Dataset entries.
BEGIN

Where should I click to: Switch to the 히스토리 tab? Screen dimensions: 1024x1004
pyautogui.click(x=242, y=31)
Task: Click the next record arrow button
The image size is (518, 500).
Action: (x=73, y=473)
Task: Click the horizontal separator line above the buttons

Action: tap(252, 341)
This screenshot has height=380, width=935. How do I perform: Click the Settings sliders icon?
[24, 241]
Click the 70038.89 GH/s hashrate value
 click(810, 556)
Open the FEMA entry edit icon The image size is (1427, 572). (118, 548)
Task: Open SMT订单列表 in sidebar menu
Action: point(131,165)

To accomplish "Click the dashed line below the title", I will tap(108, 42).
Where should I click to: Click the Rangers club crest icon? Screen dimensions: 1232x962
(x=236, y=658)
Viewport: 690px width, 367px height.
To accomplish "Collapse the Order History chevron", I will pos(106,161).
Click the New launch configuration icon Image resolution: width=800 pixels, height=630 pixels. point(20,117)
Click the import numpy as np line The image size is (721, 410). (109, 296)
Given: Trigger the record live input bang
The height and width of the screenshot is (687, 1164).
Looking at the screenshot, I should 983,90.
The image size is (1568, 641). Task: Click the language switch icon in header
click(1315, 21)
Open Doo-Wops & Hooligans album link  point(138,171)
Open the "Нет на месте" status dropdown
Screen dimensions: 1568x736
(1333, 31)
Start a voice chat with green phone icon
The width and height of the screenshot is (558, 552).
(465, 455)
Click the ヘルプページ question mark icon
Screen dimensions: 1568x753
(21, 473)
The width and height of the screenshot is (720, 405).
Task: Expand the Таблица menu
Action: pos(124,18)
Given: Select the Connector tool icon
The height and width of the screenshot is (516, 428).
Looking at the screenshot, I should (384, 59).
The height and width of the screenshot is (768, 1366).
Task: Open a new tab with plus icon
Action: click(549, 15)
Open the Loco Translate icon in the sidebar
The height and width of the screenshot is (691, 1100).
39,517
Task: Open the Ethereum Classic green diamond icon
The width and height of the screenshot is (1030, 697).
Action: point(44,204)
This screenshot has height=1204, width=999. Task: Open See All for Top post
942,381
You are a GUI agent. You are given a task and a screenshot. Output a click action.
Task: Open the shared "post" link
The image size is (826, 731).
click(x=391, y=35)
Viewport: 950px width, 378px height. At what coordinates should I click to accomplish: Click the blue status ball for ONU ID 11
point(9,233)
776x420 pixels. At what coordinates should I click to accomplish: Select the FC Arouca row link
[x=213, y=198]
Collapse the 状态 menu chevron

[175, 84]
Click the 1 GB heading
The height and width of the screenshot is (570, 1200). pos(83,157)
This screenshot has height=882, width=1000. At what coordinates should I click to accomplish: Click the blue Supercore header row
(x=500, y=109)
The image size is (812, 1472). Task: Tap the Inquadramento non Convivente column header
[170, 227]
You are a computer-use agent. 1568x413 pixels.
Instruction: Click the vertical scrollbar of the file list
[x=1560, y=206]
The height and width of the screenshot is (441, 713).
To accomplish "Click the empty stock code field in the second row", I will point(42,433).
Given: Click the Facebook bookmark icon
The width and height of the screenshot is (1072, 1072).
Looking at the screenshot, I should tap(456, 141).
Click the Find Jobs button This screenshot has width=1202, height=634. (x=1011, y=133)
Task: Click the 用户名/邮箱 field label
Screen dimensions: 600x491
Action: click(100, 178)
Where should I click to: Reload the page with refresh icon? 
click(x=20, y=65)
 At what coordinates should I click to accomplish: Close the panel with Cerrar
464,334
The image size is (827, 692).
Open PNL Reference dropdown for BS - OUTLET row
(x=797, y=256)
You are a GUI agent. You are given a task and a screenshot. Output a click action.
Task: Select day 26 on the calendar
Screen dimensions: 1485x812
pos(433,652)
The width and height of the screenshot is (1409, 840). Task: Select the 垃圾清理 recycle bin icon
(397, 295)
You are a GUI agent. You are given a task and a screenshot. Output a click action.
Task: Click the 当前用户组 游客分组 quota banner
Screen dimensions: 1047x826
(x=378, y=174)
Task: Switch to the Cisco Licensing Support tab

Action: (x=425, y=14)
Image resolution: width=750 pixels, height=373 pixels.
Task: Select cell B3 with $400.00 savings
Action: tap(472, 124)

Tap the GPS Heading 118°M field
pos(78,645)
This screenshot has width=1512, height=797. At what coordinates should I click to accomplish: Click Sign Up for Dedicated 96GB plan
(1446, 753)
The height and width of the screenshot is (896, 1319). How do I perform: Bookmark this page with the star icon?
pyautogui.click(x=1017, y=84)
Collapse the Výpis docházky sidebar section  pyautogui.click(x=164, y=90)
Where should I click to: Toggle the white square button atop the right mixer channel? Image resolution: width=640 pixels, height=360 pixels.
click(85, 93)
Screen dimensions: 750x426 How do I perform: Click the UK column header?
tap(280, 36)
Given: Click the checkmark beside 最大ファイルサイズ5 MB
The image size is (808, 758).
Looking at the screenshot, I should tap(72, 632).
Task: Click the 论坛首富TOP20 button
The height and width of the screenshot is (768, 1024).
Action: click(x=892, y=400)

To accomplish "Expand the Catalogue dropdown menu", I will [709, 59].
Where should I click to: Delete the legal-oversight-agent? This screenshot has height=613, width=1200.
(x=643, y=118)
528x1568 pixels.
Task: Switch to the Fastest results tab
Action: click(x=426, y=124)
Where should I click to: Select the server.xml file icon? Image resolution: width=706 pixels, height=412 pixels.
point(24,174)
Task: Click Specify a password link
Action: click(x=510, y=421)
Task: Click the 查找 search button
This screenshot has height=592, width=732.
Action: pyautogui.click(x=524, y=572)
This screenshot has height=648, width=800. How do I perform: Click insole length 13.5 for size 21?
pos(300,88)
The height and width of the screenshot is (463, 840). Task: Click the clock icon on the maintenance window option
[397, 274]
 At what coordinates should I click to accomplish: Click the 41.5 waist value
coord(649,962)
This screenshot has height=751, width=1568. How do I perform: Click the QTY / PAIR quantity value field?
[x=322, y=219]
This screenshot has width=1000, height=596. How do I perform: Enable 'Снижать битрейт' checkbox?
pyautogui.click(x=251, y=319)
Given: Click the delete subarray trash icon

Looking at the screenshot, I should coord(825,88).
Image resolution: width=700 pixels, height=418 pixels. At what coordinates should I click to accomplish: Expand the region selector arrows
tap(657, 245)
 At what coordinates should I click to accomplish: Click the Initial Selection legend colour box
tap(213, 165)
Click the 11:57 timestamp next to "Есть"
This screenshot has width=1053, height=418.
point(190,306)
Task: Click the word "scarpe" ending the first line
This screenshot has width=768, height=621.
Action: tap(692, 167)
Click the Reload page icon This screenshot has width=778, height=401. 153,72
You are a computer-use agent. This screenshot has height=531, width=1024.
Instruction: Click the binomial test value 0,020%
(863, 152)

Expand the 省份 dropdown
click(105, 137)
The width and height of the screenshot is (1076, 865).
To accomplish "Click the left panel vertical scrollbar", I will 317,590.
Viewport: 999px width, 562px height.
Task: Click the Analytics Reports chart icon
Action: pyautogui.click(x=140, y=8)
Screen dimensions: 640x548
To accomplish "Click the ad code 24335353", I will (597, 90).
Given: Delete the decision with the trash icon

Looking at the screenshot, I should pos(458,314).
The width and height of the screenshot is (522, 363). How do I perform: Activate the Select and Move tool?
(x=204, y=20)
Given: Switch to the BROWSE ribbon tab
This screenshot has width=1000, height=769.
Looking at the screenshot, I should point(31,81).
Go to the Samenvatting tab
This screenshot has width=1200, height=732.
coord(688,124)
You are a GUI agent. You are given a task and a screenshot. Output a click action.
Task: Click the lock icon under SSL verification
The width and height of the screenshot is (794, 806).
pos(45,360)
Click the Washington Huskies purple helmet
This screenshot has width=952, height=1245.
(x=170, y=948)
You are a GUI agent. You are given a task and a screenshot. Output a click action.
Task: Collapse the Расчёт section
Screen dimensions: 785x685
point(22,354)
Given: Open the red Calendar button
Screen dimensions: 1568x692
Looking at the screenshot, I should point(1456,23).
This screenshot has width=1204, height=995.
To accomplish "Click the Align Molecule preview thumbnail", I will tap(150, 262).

END

Exercise prompt. Your answer should consist of the lines from the line with "Task: Click the next record arrow button" to the line with "Open the Loco Translate icon in the sidebar" above, repeated exactly, both ends included.

Answer area.
Task: Click the next record arrow button
The image size is (518, 500).
Action: (x=73, y=473)
Task: Click the horizontal separator line above the buttons

Action: tap(252, 341)
This screenshot has height=380, width=935. How do I perform: Click the Settings sliders icon?
[24, 241]
Click the 70038.89 GH/s hashrate value
 click(810, 556)
Open the FEMA entry edit icon The image size is (1427, 572). (118, 548)
Task: Open SMT订单列表 in sidebar menu
Action: point(131,165)

To accomplish "Click the dashed line below the title", I will tap(108, 42).
Where should I click to: Click the Rangers club crest icon? Screen dimensions: 1232x962
(x=236, y=658)
Viewport: 690px width, 367px height.
To accomplish "Collapse the Order History chevron", I will pos(106,161).
Click the New launch configuration icon Image resolution: width=800 pixels, height=630 pixels. point(20,117)
Click the import numpy as np line The image size is (721, 410). (109, 296)
Given: Trigger the record live input bang
The height and width of the screenshot is (687, 1164).
Looking at the screenshot, I should 983,90.
The image size is (1568, 641). Task: Click the language switch icon in header
click(1315, 21)
Open Doo-Wops & Hooligans album link  point(138,171)
Open the "Нет на месте" status dropdown
Screen dimensions: 1568x736
(1333, 31)
Start a voice chat with green phone icon
The width and height of the screenshot is (558, 552).
(465, 455)
Click the ヘルプページ question mark icon
Screen dimensions: 1568x753
(21, 473)
The width and height of the screenshot is (720, 405).
Task: Expand the Таблица menu
Action: pos(124,18)
Given: Select the Connector tool icon
The height and width of the screenshot is (516, 428).
Looking at the screenshot, I should (384, 59).
The height and width of the screenshot is (768, 1366).
Task: Open a new tab with plus icon
Action: click(549, 15)
Open the Loco Translate icon in the sidebar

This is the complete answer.